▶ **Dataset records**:
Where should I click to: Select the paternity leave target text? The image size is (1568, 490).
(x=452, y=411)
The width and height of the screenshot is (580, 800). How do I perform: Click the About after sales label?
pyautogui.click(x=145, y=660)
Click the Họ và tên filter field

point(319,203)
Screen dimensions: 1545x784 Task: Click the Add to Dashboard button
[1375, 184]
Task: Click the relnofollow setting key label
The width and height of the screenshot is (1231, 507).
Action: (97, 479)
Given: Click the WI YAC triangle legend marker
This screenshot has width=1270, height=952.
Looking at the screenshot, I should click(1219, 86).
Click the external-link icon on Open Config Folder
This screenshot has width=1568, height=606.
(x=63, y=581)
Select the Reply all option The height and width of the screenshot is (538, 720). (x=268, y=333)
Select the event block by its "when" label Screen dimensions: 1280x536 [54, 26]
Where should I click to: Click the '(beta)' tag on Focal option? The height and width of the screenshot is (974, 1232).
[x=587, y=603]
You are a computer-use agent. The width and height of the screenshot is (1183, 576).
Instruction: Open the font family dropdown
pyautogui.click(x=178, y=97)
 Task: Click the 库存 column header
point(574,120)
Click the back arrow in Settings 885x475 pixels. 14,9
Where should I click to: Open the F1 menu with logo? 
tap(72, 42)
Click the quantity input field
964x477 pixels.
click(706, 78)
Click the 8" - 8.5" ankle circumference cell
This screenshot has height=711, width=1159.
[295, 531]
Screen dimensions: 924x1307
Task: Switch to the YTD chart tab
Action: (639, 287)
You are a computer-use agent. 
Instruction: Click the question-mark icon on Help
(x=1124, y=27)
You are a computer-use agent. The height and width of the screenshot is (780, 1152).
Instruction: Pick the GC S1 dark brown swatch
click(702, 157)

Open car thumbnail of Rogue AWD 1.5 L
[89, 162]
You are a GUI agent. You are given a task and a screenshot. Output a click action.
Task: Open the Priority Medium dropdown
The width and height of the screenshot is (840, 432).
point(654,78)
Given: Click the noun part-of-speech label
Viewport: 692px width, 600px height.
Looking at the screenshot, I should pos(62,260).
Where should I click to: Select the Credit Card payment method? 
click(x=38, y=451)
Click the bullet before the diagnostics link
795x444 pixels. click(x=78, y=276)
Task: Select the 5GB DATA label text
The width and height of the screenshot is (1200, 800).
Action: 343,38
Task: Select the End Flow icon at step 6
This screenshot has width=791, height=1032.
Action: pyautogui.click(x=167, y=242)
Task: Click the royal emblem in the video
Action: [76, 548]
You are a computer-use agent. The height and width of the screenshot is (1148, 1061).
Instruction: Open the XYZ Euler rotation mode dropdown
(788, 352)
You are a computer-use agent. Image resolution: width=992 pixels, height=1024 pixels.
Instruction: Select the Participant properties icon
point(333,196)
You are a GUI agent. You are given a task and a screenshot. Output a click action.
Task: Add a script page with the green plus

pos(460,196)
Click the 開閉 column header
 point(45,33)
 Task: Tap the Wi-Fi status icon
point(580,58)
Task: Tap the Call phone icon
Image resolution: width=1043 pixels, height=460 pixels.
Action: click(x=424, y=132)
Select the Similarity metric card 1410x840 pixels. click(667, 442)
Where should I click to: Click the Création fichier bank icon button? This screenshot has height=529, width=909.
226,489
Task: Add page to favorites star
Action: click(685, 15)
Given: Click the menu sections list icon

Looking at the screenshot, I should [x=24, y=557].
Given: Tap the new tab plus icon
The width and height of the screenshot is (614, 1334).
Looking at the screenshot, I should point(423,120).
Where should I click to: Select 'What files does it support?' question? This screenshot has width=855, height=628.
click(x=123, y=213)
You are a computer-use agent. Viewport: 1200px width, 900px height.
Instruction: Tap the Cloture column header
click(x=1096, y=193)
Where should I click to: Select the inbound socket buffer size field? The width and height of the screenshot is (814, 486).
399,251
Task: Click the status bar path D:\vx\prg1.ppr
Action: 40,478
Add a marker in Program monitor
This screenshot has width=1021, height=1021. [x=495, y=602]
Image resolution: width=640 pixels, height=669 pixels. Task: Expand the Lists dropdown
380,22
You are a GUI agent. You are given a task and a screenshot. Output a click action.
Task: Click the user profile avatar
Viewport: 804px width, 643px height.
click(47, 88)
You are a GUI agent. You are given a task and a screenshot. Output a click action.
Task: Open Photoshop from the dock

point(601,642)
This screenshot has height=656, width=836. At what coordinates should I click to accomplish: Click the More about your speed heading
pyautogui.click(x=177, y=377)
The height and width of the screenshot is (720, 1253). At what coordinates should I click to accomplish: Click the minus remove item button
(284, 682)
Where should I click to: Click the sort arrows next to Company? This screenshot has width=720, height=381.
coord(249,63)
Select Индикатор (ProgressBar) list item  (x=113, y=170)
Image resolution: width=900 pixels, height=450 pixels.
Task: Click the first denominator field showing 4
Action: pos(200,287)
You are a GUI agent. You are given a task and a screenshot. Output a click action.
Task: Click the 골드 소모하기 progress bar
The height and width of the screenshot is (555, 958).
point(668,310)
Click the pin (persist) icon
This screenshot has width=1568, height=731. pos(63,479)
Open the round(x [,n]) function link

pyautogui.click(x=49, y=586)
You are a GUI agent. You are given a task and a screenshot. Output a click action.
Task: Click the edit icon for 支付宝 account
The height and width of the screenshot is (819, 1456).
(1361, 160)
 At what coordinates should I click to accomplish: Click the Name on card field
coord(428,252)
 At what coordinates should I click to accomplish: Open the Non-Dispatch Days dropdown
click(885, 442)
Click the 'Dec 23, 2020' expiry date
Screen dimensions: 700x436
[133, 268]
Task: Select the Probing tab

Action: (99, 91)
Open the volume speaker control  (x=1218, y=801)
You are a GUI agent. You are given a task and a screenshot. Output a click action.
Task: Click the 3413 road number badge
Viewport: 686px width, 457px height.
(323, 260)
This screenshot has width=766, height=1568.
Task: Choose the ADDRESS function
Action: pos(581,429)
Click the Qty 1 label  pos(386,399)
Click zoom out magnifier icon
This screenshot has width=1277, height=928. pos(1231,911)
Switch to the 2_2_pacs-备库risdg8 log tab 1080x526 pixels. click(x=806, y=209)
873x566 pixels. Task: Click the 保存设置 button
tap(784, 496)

▶ **TASK DESCRIPTION**: Out of the data above, return each line where the word "computer" can be found.

▶ **PROBLEM SOLUTION**:
You are a computer-use agent. The width and height of the screenshot is (1183, 576).
You are a computer-use agent. 
You are a computer-use agent. The height and width of the screenshot is (780, 1152).
You are a computer-use agent. The height and width of the screenshot is (1148, 1061).
You are a computer-use agent. Image resolution: width=992 pixels, height=1024 pixels.
You are a computer-use agent. Viewport: 1200px width, 900px height.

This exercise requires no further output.